Required work
Go through the data and report how many lines include the word "will", giving only the number.

Record excerpts section start

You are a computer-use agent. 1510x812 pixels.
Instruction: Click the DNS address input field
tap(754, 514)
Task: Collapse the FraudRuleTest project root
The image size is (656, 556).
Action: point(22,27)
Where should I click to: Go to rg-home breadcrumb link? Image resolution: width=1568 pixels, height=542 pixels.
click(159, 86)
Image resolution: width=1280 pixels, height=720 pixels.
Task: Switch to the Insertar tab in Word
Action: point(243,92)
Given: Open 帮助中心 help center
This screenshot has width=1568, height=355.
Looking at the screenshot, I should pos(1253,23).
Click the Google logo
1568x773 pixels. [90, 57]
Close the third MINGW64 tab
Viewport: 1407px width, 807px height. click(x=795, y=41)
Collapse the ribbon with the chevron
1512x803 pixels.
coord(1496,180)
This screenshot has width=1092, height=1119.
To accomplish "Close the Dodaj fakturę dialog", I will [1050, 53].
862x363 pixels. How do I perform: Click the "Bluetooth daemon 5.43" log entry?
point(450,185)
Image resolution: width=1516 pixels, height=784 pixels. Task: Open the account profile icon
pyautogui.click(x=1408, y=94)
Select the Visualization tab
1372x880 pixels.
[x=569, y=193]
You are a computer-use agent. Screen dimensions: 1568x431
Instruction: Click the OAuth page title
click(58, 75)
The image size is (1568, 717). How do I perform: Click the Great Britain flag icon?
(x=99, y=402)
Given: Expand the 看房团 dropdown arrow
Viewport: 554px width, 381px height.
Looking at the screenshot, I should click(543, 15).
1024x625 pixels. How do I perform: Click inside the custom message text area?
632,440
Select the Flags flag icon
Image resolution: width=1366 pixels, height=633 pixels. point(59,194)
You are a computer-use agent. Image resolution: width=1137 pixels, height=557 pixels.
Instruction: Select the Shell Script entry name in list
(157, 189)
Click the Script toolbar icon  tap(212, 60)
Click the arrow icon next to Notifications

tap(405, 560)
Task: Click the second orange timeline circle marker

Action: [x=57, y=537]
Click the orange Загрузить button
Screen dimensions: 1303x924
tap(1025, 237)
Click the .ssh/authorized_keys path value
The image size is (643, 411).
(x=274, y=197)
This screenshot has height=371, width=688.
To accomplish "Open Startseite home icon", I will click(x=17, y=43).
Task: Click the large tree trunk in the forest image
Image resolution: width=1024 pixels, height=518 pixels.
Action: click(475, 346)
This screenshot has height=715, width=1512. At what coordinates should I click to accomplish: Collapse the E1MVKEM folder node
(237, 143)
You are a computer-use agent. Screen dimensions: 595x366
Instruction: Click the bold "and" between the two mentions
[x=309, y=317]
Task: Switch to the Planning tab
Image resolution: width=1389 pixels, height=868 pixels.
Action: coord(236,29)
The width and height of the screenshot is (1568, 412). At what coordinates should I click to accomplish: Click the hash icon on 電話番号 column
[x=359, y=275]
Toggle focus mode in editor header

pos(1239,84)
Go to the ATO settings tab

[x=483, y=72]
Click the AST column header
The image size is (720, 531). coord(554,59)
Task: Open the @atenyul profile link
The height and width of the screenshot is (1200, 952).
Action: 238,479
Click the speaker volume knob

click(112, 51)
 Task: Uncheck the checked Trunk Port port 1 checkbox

Record excerpts section end

Exercise response
2